--- 課題一覧 ---
1. 劇評を「2021年9月9-12日に祖」を含む語句から始め、「る発話主体を示したものです。」の後で止めて書き直し、その範囲の「カフェムリウイ」を「会場」に改めよ。
2. 劇評によると、『舞台らしきモニュメント』の上演テキストはいくつのセクションから成るか。

シアターの心霊に:『舞台らしきモニュメント』評
・「無人島へ家出」
2021年9月9-12日に祖師ヶ谷大蔵のカフェムリウイで上演されたスペースノットブランク『舞台らしきモニュメント』の上演テキストは、A・A’・A’’・B・B'・B’’の6セクションから成っています。それぞれのセクションのつながりは明瞭ではなく、そもそも各セクションの内容自体支離滅裂といってよい代物です。さらにいえば、上演にかけられる順序もテキスト上の並びに即してはいません。舞台はA''→A→B’→B→A’&B''、という風に進行するのです。この奇妙なテキスト・上演構成の理由はどこにあるのでしょうか。
考えるたよりを、まずはテキストの内容それ自体に求めてみましょう。なお、以下のテキストに付された名前は役名というより、大須みづほさん、古賀友樹さん、奈良悠加さん、平野光代さんという4名からなる発話主体を示したものです。
これは、明らかに漫画『ドラえもん』のエピソード「無人島へ家出」を参照した台詞です。家庭に嫌気がさしたのび太くんはドラえもんからいくつかのひみつ道具を盗んで、タケコプターで無人島へ家出しますが、タケコプターの電池が切れて、彼はおうちに帰れなくなってしまいます。それから10年もの月日が流れ、ようやくドラえもんが救助に来てくれます。のび太くんはタイムマシンで10年前に戻り、タイムふろしきで10年前の身体に戻るわけです。
図にまとめると次のようになります。
二つの時系列というと、ついパラレルワールドのようなものを考えてしまいそうになりますが、この二つの時系列はあくまでドラえもんのひみつ道具のせいで捩じれることとなったのであって、一つの時空を共有しています。
のび太くんの身体は小学四年生のころの状態へと戻り、そのため時系列Aの進行は矛盾をきたすことなく、まさに「社会には触れてないから」「OK」となります。事象(ドラえもん)の働きかけによって時系列A’に生じた部分的な出来事は時系列Aへと「自動的に終息」(≠「収束」)させ、「無かったことにする」ことができます。
しかし、無人島での10年間の経験は彼に蓄積されたままです。このとき、『ドラえもん』シリーズの他エピソードののび太くんは小学四年生にみえても実はすでに成人するだけの時間を経過してきた存在として不気味に照射されます。総話数のうちでは「石ころひとつ」のようなこの一挿話の存在によって『ドラえもん』シリーズの世界の全体がひそかに根本的な変化をこうむるというわけです。
この箇所はテキストの構造について自己言及したものとして受け取ることが自然でしょう。テキストにはドラえもんの名は登場せず、したがって上記の時系列間移動はあくまでオマージュ元から独立な内容として抽出されているからです。
時間軸A’については別の箇所でも言及が為されています。
「無人島へ家出」のエピソードのようなSF的ストーリーの枠組みをその構造において『舞台らしきモニュメント』が踏襲しているだろうことは、ここでも確認できます。
・プラモデルとしての舞台
しかし、テキストをこうしたSF時系列パズルとして読解していく前に、確認しておかなければならないことが、もういくつかあります。

--- 提供データ ---
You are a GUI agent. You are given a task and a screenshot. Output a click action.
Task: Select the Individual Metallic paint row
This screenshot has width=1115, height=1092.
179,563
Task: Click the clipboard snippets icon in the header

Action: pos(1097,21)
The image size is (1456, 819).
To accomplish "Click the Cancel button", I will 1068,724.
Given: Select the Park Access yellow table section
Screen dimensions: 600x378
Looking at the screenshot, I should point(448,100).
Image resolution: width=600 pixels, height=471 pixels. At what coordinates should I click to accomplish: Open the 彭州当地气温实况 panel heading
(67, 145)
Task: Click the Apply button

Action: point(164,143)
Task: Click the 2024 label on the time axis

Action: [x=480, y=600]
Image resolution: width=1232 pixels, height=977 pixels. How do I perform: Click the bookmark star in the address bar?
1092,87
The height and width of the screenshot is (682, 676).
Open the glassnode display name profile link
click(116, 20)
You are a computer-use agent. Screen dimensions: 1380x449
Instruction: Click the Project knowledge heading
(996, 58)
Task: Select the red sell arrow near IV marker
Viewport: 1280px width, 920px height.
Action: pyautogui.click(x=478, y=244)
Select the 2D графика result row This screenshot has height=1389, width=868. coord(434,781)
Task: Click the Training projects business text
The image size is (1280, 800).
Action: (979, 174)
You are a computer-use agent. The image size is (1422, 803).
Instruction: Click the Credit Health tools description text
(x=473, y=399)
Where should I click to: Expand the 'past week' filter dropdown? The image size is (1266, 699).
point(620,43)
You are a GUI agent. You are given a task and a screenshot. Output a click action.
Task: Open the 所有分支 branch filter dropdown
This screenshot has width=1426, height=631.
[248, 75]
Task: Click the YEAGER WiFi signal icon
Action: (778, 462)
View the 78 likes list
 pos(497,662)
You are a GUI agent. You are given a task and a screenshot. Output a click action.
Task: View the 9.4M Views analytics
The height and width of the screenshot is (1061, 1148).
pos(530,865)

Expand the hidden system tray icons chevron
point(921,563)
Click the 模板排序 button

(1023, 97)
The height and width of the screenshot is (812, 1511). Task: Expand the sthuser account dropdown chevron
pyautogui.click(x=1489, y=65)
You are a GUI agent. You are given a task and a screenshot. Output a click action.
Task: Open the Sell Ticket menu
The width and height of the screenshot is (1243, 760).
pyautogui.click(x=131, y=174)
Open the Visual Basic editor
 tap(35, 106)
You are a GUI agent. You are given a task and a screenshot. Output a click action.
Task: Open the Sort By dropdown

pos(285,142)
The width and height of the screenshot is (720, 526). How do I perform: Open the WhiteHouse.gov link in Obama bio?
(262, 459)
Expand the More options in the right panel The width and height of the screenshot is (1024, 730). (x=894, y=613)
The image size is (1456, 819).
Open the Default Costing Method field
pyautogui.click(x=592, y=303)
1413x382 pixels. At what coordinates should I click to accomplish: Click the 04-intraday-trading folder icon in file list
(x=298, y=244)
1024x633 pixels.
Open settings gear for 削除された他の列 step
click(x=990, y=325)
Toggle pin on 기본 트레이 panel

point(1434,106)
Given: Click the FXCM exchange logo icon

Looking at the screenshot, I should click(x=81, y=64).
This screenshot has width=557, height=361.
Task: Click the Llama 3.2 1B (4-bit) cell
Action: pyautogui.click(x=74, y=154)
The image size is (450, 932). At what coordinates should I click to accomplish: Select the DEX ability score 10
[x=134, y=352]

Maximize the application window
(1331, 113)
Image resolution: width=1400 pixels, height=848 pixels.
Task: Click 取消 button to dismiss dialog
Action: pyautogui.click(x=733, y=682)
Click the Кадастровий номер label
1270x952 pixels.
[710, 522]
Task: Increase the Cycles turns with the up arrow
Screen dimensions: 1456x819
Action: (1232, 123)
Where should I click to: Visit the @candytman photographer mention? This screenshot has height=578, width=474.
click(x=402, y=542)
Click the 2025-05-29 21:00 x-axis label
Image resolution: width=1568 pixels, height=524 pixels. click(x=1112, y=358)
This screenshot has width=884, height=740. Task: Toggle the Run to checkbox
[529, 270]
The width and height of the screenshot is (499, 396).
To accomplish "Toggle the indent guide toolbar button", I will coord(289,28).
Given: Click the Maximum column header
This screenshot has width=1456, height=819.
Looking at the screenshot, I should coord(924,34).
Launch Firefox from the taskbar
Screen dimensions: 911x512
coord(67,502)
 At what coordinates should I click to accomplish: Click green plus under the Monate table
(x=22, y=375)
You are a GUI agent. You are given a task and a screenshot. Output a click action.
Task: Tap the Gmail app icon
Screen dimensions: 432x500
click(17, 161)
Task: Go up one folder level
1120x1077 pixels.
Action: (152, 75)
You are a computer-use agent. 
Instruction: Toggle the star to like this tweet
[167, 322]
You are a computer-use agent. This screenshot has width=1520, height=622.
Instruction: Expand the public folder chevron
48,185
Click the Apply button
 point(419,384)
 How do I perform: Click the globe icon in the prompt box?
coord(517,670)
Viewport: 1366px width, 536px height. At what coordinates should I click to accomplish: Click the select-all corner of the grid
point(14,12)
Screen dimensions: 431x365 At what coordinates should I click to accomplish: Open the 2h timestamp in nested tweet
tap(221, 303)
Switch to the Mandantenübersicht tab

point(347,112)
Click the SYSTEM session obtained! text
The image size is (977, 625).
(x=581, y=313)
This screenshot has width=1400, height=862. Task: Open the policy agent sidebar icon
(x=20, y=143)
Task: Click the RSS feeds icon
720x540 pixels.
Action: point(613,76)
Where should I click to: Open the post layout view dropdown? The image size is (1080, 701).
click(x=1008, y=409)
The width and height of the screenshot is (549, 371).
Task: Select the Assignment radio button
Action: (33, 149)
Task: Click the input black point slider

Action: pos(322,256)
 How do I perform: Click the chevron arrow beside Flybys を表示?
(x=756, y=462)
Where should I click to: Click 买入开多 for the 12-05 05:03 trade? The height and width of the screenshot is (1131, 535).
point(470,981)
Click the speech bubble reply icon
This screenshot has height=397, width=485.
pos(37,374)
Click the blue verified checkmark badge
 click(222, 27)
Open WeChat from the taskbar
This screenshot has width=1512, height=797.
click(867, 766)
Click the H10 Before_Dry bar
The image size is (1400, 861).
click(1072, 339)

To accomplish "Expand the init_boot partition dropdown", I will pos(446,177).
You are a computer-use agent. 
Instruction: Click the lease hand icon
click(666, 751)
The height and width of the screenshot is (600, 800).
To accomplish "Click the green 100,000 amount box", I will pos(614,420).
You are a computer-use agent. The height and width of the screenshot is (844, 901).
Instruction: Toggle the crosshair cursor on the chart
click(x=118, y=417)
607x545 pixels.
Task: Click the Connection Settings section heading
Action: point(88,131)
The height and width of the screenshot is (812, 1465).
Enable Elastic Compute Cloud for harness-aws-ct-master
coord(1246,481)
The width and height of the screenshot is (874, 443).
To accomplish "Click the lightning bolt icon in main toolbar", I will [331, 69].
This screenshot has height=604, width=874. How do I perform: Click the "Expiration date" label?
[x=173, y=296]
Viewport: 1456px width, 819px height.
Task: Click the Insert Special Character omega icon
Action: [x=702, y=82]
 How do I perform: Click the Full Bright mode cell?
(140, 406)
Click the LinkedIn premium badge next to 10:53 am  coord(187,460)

--- 課題別の解答 ---
1.
2021年9月9-12日に祖師ヶ谷大蔵の会場で上演されたスペースノットブランク『舞台らしきモニュメント』の上演テキストは、A・A’・A’’・B・B'・B’’の6セクションから成っています。それぞれのセクションのつながりは明瞭ではなく、そもそも各セクションの内容自体支離滅裂といってよい代物です。さらにいえば、上演にかけられる順序もテキスト上の並びに即してはいません。舞台はA''→A→B’→B→A’&B''、という風に進行するのです。この奇妙なテキスト・上演構成の理由はどこにあるのでしょうか。
考えるたよりを、まずはテキストの内容それ自体に求めてみましょう。なお、以下のテキストに付された名前は役名というより、大須みづほさん、古賀友樹さん、奈良悠加さん、平野光代さんという4名からなる発話主体を示したものです。

2. A・A’・A’’・B・B'・B’’の6セクション。